Die Rabbiner fanden zu diesen Zeiten oft große Menschenmengen zum Unterrichten. Seine Eltern verlieren Jesus aus den Augen und finden Ihn in einer solchen Gruppe, wie Er über das Gesetz diskutiert, Fragen stellt und beantwortet. Seine Antwort an seine Mutter, als sie Ihn fanden: "Wusstet ihr nicht, dass ich sein muss im Hause meines Vaters?" zeigt, dass Er bereits mit 12 Jahren sich seiner göttlichen Natur und Mission bewusst war. Dies sind Seine ersten aufgezeichneten Worte.
Nach diesem Ereignis herrscht Stille bezüglich Jesu frühem Leben bis zum Beginn Seines Dienstes mit 30 Jahren. Alles, was wir wissen, ist, dass er bei seinen Eltern in Nazareth blieb und als gehorsamer Sohn diente, bis sein öffentlicher Dienst begann.
Lektionen
Dieser Abschnitt gibt uns wenig Informationen über Jesus, aber viel über Seine Eltern.
1. Sie waren wahre Gläubige.
Ihr Glaube kostete sie etwas, und doch glaubten sie weiterhin. Es gibt keinen Glauben ohne Risiko – wenn es eine sichere Sache ist, dann ist es kein Glaube.
2. Sie glaubten trotz ihres Mangels an Verständnis.
Sie glaubten weiterhin, obwohl die Ereignisse um sie herum sich entfalteten. Wir glauben aufgrund einer vollständigen Geschichte. Sie kannten das Ende nicht, vertrauten aber dem Herrn Tag für Tag. Manche Dinge in unserem Leben sind so, wir müssen vertrauen und gehorchen, auch wenn die Dinge noch nicht vollständig geklärt sind.
LESEAUFGABE FÜR KAPITEL 3
Diskussionsfragen
- Lesen Sie Matthäus 1,1-17 und Lukas 3,23-38 und beantworten Sie die folgenden Fragen.
- Warum hielten es die Evangelisten für wichtig, die Genealogie Jesu in ihre Erzählung aufzunehmen?
- Was sind die wesentlichen Unterschiede in den beiden Stammbäumen Jesu?
- Was war die Zerstörung der jüdischen genealogischen Aufzeichnungen bei der Verwüstung Jerusalems durch die Römer im Jahr 70 n. Chr.?

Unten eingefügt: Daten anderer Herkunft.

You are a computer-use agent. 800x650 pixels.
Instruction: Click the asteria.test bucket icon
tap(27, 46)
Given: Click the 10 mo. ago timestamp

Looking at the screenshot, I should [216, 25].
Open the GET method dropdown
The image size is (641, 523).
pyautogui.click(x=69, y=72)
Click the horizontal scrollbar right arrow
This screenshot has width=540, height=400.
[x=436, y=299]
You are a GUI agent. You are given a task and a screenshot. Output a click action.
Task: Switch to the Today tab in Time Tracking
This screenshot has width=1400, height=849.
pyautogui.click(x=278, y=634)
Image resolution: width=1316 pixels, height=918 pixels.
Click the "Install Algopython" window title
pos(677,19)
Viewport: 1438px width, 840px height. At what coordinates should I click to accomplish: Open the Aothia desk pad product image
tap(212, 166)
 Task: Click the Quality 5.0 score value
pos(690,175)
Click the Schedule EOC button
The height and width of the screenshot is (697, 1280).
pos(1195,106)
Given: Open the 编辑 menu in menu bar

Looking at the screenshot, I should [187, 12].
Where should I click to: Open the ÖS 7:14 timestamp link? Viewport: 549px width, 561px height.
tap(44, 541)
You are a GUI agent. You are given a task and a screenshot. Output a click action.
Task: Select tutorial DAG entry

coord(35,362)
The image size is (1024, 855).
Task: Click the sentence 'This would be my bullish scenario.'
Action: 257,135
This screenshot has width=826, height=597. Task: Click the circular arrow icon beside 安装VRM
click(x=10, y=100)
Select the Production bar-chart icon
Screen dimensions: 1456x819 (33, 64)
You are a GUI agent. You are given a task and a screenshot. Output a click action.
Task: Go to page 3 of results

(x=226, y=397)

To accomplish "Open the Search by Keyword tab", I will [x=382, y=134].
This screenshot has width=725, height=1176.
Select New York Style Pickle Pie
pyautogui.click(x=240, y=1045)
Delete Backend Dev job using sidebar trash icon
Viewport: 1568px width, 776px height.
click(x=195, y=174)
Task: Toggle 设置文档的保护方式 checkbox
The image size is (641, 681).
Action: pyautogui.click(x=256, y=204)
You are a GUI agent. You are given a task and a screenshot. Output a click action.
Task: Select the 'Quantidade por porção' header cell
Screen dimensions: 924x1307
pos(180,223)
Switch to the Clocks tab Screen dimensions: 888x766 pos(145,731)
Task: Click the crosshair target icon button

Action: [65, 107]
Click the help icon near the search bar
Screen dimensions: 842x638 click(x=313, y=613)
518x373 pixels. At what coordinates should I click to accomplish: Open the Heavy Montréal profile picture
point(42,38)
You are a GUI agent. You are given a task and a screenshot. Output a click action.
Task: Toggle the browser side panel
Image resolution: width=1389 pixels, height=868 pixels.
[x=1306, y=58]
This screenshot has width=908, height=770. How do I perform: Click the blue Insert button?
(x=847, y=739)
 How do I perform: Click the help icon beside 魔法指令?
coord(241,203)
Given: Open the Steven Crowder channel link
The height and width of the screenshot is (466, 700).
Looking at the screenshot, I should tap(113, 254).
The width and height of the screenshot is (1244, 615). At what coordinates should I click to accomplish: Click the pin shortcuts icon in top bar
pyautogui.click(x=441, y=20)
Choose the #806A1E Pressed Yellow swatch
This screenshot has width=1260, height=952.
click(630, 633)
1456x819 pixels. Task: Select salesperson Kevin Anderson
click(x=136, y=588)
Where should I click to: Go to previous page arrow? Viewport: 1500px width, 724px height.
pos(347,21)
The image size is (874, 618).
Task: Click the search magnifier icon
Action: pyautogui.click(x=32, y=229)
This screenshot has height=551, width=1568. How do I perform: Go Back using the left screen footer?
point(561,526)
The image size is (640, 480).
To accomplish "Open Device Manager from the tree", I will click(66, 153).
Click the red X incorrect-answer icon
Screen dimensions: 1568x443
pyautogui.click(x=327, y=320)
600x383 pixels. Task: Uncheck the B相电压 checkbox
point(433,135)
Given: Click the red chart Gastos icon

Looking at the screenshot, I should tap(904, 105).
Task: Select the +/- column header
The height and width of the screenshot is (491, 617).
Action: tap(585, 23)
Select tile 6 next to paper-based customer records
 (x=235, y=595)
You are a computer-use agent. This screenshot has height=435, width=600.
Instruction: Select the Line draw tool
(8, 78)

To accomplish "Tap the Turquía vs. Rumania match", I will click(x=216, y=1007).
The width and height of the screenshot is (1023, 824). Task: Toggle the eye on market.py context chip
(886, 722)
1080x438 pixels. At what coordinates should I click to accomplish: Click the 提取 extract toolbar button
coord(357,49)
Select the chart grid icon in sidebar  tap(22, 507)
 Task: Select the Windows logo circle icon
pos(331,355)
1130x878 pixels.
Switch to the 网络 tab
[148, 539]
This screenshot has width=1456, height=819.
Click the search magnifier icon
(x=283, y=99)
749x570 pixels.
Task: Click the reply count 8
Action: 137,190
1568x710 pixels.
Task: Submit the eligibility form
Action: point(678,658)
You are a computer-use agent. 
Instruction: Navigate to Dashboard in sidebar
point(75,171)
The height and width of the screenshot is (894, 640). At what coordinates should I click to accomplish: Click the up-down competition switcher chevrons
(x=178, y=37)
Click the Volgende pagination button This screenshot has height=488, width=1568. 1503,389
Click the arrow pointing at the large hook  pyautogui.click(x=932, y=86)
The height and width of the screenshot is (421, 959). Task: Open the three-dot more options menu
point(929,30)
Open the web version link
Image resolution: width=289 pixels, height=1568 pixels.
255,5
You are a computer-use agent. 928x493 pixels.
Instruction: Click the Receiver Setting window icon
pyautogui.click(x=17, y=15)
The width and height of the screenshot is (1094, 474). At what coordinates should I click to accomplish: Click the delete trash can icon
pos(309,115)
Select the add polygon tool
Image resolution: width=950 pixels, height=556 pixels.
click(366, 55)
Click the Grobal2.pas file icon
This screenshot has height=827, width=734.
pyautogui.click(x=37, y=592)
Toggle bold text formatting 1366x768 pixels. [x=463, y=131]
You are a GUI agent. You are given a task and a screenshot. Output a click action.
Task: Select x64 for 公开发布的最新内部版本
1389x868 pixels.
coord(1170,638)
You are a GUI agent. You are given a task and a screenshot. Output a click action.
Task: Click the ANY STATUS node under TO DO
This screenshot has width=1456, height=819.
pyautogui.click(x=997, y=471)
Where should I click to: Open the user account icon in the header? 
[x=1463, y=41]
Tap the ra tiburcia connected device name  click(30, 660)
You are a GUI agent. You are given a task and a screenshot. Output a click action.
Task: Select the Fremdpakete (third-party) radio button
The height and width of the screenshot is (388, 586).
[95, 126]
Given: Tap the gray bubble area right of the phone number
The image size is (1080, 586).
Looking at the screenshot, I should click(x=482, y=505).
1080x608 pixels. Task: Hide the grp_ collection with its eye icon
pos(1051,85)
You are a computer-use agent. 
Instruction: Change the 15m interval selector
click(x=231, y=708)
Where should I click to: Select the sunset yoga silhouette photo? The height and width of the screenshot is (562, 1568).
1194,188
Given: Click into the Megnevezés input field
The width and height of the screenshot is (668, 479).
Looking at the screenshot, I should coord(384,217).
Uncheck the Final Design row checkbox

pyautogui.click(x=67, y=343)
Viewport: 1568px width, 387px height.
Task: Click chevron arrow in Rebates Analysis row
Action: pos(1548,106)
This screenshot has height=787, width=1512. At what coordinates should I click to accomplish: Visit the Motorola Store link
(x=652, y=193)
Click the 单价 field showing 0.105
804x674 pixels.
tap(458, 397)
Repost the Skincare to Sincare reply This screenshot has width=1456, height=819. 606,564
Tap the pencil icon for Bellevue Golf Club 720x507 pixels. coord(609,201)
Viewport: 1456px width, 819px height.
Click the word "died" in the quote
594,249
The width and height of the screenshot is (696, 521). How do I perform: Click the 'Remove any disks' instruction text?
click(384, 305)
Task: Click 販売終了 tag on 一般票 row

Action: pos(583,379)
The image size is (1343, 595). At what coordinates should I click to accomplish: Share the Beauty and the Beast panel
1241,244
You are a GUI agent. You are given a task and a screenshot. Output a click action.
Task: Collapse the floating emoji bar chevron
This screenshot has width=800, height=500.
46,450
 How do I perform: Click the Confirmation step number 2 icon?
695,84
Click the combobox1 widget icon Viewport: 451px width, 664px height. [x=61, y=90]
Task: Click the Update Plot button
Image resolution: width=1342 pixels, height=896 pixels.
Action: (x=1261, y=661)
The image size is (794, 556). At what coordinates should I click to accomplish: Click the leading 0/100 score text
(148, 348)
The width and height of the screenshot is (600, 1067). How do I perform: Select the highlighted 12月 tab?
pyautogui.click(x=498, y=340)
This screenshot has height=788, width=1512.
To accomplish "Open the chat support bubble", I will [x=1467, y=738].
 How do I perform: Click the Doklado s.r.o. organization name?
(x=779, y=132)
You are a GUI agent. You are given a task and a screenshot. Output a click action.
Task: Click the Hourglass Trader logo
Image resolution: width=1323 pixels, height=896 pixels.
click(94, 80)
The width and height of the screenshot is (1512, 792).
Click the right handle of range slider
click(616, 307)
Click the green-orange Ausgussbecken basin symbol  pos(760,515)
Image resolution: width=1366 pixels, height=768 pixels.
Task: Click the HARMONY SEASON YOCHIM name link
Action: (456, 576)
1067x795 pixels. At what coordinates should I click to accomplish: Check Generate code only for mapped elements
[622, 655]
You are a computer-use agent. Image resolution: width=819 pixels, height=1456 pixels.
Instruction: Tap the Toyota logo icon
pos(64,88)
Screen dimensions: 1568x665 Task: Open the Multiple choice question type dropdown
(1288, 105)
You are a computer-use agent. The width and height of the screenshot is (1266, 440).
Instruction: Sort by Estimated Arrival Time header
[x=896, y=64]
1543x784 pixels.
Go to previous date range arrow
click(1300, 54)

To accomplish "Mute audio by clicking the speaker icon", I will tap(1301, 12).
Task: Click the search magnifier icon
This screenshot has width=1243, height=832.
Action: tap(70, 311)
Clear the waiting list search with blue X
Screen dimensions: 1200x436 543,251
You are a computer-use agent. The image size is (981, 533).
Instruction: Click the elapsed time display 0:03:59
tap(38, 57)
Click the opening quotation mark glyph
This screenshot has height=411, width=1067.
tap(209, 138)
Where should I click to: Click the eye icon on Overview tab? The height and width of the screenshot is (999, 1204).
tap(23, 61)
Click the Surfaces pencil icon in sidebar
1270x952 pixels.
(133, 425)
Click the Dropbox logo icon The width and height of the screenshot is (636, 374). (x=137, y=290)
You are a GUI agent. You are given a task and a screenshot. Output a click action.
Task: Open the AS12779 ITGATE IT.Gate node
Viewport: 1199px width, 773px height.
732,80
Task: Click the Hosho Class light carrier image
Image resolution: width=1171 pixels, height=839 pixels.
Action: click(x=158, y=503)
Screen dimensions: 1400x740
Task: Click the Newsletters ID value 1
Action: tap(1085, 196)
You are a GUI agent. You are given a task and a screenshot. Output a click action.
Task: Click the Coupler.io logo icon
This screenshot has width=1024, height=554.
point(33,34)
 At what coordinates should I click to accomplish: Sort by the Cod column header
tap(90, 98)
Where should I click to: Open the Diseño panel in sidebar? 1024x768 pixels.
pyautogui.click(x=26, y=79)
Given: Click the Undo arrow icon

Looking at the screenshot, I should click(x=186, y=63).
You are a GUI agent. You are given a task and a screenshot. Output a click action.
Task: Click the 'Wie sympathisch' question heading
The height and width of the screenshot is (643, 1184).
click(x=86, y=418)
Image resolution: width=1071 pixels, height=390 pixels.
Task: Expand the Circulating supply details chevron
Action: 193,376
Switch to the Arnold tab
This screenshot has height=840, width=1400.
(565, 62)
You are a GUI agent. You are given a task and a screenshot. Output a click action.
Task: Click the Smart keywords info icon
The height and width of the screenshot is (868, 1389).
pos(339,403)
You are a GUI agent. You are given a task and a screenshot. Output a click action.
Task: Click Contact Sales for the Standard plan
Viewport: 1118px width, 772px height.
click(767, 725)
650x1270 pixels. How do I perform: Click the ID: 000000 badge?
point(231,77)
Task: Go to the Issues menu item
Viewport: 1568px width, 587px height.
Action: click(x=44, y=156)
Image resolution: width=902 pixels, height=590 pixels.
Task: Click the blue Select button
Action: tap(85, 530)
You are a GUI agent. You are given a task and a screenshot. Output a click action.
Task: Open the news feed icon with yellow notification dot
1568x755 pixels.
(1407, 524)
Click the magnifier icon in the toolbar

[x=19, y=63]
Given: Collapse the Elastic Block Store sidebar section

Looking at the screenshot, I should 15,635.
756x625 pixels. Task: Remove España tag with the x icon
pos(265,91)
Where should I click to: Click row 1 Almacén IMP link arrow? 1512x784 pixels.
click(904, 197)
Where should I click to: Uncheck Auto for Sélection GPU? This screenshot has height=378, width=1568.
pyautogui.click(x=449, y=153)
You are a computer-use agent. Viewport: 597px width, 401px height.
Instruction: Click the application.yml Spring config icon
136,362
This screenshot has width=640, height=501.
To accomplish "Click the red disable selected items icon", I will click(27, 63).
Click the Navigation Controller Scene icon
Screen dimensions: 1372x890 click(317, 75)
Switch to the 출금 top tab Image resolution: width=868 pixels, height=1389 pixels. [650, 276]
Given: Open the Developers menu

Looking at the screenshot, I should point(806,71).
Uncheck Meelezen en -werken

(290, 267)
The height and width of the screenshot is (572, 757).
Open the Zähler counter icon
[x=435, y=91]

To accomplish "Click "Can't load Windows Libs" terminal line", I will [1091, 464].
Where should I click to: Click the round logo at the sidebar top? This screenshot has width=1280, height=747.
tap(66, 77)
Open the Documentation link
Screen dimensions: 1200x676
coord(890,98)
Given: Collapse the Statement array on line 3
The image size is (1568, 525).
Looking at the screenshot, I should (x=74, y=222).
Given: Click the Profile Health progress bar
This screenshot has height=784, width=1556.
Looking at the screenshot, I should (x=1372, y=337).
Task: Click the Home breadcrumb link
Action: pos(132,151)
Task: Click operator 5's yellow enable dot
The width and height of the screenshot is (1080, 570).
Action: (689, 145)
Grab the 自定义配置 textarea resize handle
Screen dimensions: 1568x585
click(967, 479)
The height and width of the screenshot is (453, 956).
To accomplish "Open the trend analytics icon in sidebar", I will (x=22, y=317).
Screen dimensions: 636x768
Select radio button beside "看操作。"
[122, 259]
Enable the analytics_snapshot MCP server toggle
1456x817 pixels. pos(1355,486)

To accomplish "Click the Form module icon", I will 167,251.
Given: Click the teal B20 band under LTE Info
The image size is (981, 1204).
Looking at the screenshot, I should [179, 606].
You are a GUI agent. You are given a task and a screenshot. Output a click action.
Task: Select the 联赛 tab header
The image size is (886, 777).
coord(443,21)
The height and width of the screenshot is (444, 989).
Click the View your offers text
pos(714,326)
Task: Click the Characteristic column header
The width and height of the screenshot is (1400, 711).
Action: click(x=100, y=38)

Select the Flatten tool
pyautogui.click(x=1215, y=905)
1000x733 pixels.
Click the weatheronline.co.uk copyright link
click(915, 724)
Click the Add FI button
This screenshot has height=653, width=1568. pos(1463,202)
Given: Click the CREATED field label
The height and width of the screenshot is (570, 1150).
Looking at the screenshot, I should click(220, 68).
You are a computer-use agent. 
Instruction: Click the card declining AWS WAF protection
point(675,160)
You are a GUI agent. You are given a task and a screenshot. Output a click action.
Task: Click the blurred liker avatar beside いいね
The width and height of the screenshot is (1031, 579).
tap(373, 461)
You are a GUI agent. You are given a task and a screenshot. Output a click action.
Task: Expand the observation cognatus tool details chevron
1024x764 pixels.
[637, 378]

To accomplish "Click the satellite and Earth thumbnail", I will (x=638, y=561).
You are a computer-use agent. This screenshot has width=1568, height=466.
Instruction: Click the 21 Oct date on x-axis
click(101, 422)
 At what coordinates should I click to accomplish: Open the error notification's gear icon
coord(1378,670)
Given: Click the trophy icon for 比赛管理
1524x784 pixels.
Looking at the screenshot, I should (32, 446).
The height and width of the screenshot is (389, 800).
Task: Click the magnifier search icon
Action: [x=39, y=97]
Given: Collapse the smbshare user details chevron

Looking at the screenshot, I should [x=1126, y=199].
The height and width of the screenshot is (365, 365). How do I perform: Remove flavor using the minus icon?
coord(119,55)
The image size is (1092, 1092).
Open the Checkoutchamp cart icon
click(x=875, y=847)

- Fassen Sie jedes der unten aufgeführten Ereignisse zusammen. Erklären Sie eventuelle Unterschiede zwischen dem biblischen Bericht über das Ereignis und dem, was in Gesellschaft, Kultur oder Legende gelehrt wird.
- Wie können Sie diese Lektion nutzen, um geistlich zu wachsen und anderen zu helfen, eine Beziehung zu Jesus aufzubauen?